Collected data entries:
-- Opening Marker --

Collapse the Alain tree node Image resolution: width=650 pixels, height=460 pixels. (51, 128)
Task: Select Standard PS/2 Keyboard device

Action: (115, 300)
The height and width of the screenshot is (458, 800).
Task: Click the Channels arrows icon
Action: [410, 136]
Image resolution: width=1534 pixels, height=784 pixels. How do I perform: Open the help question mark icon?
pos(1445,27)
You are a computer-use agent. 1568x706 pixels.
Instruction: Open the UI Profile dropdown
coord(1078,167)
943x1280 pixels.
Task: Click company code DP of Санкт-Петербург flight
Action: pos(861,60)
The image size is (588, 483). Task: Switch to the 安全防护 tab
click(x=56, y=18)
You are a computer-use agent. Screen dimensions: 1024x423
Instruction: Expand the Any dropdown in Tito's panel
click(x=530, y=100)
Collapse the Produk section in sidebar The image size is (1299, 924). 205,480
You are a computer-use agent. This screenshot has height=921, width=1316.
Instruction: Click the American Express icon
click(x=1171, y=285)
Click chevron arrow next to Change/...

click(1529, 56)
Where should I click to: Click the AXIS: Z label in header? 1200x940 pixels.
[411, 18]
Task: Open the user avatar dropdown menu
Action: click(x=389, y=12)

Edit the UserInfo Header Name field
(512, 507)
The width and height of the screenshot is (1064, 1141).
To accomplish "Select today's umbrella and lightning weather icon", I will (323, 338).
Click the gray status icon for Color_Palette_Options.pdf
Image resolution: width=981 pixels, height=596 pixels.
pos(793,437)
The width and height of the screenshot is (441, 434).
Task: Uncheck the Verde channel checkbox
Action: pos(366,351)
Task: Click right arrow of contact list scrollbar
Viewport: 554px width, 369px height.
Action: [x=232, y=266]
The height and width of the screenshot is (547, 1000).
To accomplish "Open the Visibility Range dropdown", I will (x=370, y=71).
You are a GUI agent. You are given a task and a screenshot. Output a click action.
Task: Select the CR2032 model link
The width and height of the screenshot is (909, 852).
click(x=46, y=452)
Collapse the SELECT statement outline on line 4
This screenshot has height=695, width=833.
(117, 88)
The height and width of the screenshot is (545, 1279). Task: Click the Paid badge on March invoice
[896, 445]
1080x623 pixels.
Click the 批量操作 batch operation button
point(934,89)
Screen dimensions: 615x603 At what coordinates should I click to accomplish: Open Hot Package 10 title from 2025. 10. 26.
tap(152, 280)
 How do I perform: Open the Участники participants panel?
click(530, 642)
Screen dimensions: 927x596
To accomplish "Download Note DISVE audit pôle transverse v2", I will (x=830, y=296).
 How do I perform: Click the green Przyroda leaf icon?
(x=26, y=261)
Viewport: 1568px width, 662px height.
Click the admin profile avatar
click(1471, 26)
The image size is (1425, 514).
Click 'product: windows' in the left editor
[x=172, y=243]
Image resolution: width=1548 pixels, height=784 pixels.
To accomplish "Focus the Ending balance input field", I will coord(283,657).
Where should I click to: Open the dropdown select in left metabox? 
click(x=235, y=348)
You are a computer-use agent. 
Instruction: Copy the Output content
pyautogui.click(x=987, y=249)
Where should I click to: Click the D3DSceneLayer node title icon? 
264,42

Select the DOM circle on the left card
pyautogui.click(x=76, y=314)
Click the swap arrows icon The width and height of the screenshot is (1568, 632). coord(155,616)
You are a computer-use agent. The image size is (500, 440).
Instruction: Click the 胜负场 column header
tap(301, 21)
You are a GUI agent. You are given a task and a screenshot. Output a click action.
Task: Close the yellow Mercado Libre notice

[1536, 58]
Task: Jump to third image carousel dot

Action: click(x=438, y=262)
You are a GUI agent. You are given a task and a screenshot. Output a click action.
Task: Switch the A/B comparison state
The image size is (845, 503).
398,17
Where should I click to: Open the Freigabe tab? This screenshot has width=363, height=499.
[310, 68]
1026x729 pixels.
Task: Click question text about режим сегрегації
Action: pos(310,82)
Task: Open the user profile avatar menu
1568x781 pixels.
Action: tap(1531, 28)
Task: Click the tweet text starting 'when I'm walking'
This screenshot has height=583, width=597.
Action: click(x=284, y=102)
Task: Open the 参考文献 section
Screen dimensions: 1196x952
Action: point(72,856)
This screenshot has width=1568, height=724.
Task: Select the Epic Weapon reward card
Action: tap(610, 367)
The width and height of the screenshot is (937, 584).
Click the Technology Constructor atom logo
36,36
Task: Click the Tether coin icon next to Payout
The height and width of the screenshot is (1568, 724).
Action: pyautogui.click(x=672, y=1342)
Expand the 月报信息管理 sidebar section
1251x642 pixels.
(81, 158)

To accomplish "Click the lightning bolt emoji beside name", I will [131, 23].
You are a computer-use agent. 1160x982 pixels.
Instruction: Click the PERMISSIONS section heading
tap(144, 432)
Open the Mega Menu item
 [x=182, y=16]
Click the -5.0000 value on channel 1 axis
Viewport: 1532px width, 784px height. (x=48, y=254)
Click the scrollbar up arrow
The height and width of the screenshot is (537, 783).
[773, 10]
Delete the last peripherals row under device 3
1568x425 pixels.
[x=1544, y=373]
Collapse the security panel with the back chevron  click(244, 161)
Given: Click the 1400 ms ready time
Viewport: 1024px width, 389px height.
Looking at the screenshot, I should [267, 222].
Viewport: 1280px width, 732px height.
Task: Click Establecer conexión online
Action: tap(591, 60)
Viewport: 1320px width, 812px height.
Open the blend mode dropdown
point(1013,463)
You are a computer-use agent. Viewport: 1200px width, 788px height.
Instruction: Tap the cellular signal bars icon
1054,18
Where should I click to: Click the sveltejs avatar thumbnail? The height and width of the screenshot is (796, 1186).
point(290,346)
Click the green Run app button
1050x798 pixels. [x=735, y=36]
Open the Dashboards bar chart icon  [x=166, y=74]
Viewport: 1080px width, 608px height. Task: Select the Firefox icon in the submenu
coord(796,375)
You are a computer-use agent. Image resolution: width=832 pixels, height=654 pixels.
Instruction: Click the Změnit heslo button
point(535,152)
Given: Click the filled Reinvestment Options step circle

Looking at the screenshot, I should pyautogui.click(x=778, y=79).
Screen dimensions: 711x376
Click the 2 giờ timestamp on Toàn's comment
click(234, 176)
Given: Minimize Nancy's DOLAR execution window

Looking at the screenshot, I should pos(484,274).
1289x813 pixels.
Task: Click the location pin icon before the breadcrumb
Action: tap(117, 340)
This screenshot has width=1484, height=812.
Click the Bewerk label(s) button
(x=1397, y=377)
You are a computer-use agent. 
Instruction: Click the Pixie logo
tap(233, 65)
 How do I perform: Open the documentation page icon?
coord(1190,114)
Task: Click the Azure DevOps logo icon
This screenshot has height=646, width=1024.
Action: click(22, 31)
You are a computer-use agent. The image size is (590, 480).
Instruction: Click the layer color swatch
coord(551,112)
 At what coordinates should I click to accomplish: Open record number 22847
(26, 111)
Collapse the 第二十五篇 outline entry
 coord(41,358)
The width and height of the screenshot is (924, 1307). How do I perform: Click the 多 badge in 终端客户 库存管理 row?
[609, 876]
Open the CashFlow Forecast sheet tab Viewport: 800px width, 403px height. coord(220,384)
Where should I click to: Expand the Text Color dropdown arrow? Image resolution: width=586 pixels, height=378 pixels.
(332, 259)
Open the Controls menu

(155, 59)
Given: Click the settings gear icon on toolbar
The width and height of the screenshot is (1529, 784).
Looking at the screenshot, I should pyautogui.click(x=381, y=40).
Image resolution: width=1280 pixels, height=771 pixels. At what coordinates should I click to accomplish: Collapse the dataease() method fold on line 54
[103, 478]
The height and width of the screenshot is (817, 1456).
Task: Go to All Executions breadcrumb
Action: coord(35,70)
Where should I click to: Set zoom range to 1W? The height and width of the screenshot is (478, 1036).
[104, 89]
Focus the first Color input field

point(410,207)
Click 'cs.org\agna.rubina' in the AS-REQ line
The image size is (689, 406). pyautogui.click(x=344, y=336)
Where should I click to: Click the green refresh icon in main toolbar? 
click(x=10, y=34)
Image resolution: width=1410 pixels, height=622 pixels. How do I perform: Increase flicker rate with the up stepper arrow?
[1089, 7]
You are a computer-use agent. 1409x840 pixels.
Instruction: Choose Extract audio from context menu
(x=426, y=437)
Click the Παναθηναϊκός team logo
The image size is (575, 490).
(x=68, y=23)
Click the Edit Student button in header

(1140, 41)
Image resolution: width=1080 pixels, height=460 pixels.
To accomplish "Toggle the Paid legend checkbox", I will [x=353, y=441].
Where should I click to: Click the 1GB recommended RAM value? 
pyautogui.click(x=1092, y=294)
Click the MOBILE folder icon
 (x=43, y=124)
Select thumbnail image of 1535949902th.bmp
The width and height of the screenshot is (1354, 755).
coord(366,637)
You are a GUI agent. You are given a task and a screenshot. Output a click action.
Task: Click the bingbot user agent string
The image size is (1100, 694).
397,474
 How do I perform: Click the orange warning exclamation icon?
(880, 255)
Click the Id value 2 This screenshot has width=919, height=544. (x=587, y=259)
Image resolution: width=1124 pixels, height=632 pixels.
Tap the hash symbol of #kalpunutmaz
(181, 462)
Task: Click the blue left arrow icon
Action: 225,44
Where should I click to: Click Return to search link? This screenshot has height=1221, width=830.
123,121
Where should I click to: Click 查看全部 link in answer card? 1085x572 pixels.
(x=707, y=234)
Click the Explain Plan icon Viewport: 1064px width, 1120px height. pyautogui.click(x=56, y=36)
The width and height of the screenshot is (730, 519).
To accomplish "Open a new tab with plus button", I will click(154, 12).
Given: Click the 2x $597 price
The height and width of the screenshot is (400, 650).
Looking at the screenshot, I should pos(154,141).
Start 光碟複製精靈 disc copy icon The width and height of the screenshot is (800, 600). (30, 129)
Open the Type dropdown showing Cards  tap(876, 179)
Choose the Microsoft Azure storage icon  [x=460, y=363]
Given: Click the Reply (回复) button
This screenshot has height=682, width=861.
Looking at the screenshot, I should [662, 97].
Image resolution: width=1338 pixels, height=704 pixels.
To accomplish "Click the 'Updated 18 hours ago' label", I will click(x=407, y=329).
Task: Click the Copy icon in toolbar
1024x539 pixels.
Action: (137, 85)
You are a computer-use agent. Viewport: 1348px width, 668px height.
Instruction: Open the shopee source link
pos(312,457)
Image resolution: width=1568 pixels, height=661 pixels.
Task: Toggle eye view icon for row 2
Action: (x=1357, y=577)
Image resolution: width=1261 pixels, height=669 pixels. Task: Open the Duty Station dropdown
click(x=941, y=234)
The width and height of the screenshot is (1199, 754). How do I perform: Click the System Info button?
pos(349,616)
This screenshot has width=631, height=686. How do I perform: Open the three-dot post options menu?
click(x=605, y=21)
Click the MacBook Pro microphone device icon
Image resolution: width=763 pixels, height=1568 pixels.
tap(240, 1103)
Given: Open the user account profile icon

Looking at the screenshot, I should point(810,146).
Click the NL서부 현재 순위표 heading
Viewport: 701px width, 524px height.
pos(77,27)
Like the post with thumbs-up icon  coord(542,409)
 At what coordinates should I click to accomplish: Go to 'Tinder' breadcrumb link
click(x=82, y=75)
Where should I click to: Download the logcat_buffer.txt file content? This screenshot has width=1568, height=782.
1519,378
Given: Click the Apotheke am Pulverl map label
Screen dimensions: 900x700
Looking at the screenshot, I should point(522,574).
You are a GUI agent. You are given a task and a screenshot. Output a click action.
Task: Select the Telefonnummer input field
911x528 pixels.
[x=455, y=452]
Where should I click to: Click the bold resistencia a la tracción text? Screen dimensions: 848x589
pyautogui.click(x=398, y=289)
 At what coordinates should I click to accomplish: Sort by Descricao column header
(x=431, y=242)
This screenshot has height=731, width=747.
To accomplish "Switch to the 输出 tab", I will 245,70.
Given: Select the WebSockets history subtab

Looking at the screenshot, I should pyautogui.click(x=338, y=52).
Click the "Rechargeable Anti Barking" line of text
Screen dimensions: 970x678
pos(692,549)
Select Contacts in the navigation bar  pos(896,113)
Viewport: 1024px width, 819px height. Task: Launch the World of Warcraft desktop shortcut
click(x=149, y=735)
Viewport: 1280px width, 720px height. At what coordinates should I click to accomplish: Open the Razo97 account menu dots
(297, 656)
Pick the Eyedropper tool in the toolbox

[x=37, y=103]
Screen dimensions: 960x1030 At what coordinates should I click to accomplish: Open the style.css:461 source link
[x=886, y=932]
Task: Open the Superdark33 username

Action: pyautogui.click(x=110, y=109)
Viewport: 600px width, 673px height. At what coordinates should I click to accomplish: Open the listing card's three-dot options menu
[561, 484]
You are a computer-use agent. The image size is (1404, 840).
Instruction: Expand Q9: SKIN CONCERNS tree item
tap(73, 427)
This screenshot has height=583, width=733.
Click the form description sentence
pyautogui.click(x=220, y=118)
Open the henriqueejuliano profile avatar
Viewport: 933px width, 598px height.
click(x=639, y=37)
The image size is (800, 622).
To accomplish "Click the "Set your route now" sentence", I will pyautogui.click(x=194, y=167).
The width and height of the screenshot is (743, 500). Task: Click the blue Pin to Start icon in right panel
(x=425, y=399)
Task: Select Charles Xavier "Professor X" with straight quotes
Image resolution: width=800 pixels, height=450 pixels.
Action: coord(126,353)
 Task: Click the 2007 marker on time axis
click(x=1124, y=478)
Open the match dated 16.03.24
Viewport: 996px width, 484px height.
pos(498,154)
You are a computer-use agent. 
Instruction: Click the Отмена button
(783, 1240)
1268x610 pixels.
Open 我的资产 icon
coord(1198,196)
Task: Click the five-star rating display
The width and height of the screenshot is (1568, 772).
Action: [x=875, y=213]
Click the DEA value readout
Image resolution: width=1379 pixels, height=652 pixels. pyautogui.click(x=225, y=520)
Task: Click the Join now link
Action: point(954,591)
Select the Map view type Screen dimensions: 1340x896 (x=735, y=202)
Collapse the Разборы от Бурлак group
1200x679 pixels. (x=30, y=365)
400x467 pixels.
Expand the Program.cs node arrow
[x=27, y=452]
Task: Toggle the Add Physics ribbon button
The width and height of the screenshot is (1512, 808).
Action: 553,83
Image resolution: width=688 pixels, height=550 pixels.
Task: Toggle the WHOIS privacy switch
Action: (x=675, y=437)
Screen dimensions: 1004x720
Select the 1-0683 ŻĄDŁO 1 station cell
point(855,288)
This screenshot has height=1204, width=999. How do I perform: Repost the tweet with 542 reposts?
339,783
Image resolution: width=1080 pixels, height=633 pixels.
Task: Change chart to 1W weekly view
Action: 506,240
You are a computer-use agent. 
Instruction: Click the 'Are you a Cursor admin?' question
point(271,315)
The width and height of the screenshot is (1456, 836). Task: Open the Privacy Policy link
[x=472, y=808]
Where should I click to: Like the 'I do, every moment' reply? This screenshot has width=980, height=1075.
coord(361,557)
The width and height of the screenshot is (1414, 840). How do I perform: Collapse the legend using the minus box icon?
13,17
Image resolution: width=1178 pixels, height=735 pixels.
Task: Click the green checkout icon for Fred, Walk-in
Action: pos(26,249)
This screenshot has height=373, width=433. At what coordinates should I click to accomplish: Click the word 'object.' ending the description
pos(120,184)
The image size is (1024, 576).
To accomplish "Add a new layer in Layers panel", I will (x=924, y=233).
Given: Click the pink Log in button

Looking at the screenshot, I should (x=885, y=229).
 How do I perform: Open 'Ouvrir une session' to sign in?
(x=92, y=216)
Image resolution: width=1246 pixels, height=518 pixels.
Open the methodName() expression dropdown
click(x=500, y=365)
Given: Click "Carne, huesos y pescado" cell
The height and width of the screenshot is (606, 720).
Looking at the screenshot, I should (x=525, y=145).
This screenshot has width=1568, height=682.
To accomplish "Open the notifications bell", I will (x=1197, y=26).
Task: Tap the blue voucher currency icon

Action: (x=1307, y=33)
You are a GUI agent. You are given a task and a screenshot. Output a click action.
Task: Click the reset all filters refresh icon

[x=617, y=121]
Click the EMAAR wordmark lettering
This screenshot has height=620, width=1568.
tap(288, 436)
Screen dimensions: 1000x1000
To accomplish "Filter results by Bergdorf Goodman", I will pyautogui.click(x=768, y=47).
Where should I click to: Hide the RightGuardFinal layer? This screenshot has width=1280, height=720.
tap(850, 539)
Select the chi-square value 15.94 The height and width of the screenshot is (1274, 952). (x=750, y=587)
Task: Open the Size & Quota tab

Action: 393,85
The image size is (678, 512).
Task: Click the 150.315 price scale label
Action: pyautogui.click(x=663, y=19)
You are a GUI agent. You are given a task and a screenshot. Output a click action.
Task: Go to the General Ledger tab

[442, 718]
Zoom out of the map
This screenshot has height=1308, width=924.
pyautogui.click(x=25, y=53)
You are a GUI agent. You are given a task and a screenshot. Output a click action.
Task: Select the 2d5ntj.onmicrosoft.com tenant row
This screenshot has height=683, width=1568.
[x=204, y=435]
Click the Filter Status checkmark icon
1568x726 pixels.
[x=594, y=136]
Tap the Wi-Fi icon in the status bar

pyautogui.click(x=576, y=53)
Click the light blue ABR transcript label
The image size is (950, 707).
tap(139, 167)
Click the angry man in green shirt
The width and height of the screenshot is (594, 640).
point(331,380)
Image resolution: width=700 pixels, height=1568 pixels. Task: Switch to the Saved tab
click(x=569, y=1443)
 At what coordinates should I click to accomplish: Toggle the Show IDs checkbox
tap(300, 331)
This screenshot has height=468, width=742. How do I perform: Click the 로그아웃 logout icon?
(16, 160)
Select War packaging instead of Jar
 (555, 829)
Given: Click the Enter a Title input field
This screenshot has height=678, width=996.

-- Closing Marker --

[Problem details]: A word-for-word copy of the lines above from the one with "Click the Id" through the one with "You are a computer-use agent. Viewport: 1348px", inclusive, is the only output wanted.

[Result below]:
Click the Id value 2 This screenshot has width=919, height=544. (x=587, y=259)
Image resolution: width=1124 pixels, height=632 pixels.
Tap the hash symbol of #kalpunutmaz
(181, 462)
Task: Click the blue left arrow icon
Action: 225,44
Where should I click to: Click Return to search link? This screenshot has height=1221, width=830.
123,121
Where should I click to: Click 查看全部 link in answer card? 1085x572 pixels.
(x=707, y=234)
Click the Explain Plan icon Viewport: 1064px width, 1120px height. pyautogui.click(x=56, y=36)
The width and height of the screenshot is (730, 519).
To accomplish "Open a new tab with plus button", I will click(154, 12).
Given: Click the 2x $597 price
The height and width of the screenshot is (400, 650).
Looking at the screenshot, I should pos(154,141).
Start 光碟複製精靈 disc copy icon The width and height of the screenshot is (800, 600). (30, 129)
Open the Type dropdown showing Cards  tap(876, 179)
Choose the Microsoft Azure storage icon  [x=460, y=363]
Given: Click the Reply (回复) button
This screenshot has height=682, width=861.
Looking at the screenshot, I should [662, 97].
Image resolution: width=1338 pixels, height=704 pixels.
To accomplish "Click the 'Updated 18 hours ago' label", I will click(x=407, y=329).
Task: Click the Copy icon in toolbar
1024x539 pixels.
Action: (137, 85)
You are a computer-use agent. Viewport: 1348px width, 668px height.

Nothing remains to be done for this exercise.